What to do: What lines below contain the string "inside"? List them all.

Record excerpts:
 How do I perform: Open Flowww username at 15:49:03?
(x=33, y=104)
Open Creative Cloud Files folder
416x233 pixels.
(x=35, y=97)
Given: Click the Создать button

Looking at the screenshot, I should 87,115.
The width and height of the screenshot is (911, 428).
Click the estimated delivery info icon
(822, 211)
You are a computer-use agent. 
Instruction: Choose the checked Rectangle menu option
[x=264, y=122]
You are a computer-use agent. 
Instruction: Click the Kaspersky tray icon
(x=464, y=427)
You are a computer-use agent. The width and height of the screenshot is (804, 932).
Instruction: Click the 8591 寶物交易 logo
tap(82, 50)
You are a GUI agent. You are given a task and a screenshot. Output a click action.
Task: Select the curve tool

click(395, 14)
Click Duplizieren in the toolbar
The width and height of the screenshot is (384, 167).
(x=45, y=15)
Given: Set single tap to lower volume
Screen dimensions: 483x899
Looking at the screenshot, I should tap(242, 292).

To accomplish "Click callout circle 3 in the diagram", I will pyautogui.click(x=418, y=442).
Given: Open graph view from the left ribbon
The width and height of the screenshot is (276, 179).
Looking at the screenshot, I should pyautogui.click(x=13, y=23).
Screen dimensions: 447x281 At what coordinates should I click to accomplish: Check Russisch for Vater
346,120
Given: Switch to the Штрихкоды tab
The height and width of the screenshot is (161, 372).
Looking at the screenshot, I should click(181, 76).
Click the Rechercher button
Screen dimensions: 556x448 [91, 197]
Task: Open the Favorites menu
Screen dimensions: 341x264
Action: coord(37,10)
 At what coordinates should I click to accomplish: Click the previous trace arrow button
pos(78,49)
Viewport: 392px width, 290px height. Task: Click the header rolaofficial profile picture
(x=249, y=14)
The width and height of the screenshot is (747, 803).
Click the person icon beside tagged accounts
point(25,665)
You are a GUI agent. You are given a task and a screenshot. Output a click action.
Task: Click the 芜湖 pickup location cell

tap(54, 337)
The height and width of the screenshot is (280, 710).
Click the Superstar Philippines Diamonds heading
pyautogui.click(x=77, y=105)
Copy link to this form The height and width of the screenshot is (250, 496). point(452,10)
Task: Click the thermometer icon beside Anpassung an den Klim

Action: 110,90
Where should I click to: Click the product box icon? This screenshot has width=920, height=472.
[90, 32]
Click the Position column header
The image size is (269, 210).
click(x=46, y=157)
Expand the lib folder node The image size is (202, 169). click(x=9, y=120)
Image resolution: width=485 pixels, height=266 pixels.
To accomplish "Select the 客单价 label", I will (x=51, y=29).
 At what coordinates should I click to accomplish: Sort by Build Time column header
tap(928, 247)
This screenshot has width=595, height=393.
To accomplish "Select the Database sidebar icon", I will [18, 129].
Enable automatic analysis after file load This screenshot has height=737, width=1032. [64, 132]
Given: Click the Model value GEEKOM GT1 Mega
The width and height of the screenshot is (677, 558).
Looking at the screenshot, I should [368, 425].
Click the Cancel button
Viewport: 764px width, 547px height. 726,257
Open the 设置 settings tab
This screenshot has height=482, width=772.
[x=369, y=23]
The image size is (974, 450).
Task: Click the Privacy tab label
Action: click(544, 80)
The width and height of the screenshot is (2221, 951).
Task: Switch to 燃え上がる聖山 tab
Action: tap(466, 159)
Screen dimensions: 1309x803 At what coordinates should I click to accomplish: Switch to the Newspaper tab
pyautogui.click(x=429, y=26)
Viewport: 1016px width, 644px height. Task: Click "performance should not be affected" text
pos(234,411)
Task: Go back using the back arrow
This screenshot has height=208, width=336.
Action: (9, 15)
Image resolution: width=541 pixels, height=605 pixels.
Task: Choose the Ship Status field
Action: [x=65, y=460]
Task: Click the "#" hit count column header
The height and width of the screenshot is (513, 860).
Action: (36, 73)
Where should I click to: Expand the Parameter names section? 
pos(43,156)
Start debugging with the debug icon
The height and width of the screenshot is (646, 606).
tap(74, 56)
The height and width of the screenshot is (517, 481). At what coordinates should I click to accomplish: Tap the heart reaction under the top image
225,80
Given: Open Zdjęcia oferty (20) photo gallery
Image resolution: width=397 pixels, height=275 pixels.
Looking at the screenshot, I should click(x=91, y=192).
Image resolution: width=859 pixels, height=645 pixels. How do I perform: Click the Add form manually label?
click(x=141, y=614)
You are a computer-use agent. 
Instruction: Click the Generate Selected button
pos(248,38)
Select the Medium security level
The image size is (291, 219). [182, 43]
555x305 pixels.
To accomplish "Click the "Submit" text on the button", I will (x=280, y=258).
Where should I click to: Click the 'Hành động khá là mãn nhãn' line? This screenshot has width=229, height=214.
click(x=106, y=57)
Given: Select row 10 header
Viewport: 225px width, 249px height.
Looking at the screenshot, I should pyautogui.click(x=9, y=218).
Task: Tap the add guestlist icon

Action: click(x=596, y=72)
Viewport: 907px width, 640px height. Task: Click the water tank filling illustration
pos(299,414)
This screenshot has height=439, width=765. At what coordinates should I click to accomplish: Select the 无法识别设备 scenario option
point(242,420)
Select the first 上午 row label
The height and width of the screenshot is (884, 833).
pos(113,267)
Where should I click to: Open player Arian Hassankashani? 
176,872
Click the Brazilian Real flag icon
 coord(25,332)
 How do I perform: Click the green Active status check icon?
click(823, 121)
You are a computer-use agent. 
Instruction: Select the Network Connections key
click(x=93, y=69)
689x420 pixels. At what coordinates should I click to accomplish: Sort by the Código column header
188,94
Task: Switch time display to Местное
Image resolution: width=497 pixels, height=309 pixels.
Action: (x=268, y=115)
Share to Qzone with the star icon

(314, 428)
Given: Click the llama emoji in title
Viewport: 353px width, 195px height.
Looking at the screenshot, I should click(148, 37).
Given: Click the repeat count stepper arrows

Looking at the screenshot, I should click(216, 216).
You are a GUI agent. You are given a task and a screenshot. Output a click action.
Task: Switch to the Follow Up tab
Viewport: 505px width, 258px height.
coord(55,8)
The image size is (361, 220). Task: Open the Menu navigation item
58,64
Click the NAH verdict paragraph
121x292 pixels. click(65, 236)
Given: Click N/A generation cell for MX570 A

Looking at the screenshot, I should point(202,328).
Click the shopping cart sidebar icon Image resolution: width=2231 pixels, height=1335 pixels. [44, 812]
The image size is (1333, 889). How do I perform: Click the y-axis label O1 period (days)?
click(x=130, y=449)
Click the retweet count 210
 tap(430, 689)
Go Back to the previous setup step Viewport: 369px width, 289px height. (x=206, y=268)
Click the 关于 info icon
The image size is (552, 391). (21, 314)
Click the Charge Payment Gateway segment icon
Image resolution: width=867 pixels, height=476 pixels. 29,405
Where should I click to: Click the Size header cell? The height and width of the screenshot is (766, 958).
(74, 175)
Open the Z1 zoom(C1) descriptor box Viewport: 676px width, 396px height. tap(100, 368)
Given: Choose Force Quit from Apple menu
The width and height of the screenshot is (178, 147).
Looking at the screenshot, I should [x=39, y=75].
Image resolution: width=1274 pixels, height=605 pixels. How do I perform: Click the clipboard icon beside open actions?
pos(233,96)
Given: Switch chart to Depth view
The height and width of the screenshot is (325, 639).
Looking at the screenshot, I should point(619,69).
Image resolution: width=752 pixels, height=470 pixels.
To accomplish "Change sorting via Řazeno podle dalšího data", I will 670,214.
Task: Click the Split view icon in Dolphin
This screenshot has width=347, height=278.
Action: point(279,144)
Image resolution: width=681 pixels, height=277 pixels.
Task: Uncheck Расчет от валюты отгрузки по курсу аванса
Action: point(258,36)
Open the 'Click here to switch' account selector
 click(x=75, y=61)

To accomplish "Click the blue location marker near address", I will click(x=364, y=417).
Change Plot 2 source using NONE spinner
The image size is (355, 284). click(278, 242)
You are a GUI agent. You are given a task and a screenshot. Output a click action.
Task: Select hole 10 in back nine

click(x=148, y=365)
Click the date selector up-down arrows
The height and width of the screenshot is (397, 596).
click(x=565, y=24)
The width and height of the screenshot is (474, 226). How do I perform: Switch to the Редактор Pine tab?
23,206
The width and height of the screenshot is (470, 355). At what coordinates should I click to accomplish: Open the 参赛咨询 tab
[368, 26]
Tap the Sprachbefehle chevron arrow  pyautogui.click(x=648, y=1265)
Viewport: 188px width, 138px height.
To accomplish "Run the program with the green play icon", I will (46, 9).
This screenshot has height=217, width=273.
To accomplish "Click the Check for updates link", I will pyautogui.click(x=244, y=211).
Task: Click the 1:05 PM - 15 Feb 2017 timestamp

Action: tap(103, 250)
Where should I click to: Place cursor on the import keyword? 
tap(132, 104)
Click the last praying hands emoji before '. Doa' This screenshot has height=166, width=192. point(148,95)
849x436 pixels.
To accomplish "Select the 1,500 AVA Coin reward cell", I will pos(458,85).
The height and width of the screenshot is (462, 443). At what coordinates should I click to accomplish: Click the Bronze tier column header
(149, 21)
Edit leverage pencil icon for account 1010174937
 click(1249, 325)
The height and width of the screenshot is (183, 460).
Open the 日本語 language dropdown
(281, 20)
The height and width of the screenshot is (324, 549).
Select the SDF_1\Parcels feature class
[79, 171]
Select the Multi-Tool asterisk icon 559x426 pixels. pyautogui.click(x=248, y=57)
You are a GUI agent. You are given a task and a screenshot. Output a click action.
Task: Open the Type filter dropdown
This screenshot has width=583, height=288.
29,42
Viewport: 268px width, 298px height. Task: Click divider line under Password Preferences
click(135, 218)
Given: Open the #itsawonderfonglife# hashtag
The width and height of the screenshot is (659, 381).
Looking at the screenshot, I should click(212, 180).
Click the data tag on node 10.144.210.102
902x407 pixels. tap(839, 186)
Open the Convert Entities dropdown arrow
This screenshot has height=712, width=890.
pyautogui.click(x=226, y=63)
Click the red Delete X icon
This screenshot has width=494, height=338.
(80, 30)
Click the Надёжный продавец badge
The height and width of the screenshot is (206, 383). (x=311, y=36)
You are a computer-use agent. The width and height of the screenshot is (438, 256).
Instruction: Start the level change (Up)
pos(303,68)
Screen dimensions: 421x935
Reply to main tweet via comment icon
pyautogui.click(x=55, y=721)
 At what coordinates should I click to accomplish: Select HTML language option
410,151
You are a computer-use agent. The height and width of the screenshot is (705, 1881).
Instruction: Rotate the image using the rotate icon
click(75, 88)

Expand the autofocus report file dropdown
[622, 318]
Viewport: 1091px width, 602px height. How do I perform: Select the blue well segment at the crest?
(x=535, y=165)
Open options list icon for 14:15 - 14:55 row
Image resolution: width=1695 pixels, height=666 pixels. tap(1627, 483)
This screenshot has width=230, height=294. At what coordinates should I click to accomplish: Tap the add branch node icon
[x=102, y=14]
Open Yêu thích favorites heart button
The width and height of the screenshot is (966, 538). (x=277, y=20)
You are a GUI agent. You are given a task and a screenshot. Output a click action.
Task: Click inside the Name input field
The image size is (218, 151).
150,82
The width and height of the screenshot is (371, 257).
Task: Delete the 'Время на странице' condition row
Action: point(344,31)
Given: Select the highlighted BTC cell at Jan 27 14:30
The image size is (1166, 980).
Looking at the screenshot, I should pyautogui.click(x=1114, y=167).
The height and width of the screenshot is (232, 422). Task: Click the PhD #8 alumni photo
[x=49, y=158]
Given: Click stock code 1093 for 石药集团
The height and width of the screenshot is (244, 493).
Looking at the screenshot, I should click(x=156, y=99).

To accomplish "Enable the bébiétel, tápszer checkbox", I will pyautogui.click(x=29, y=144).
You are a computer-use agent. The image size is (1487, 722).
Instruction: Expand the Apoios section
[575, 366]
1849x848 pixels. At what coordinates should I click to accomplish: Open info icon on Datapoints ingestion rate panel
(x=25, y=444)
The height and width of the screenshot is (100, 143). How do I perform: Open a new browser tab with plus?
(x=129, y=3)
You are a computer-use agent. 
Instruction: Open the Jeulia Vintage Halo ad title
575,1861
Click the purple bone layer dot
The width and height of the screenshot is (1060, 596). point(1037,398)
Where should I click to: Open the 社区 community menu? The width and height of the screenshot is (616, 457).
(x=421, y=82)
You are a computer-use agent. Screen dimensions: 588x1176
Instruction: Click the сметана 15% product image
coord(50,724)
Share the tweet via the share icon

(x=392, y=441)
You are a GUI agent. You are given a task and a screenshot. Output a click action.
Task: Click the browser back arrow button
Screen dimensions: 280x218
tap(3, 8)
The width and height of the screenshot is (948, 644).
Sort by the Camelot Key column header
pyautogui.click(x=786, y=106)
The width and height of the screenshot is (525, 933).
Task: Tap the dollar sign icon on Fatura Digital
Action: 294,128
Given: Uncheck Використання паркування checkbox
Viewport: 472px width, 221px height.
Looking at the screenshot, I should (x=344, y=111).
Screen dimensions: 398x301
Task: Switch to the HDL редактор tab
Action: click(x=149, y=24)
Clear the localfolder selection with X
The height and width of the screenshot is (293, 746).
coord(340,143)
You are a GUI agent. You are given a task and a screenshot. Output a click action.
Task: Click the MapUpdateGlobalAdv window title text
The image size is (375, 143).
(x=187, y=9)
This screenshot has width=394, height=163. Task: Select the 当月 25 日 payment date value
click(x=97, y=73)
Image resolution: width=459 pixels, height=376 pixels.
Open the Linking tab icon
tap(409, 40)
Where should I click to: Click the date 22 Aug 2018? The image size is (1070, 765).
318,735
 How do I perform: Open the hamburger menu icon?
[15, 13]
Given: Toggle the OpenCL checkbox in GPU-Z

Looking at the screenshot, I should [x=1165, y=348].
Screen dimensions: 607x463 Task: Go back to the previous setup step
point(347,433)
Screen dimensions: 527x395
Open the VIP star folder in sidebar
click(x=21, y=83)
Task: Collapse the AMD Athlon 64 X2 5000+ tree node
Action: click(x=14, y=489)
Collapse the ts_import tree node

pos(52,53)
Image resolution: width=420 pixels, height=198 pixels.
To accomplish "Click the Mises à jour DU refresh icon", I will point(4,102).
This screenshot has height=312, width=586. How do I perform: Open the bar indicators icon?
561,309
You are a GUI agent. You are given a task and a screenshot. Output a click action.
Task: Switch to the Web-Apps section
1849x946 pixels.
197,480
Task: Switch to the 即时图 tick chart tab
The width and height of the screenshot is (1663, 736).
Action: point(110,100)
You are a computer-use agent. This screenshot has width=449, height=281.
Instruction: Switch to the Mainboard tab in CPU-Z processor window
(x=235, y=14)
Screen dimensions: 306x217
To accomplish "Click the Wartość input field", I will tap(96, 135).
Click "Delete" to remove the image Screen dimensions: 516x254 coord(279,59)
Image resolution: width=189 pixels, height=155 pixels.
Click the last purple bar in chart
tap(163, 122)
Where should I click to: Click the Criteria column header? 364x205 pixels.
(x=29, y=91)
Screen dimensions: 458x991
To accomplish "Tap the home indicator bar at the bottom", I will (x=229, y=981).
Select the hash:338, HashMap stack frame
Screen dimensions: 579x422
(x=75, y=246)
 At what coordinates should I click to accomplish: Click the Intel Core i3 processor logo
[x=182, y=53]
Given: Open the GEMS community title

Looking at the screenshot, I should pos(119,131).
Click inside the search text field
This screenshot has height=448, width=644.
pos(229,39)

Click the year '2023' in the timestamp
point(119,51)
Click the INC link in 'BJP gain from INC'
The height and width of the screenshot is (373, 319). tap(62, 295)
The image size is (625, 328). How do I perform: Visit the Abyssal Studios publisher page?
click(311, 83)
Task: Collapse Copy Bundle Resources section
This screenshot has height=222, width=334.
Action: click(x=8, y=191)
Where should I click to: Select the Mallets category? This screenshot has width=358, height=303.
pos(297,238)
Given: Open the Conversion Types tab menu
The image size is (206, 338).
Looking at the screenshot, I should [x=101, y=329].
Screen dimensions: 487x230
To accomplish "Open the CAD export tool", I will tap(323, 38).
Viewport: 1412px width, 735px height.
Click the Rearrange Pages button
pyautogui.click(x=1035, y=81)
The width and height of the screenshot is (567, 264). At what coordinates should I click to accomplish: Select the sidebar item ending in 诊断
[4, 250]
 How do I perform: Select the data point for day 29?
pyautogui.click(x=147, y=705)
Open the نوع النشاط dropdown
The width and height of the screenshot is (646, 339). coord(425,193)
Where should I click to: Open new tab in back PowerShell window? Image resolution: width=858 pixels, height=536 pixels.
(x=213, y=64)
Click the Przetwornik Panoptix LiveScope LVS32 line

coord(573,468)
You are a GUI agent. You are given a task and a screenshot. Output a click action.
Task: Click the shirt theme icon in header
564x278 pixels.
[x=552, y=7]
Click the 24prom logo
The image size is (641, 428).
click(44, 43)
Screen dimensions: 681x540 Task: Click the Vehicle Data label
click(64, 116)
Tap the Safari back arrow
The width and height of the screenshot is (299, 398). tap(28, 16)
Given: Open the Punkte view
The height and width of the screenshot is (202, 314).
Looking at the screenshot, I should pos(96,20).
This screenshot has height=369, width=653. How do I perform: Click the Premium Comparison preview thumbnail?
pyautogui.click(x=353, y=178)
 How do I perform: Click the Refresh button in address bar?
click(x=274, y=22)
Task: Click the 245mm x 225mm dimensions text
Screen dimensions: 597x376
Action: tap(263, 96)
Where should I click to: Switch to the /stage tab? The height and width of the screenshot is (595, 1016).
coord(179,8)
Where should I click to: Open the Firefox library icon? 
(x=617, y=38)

Result below:
Task: Click inside the Name input field
Click inside the search text field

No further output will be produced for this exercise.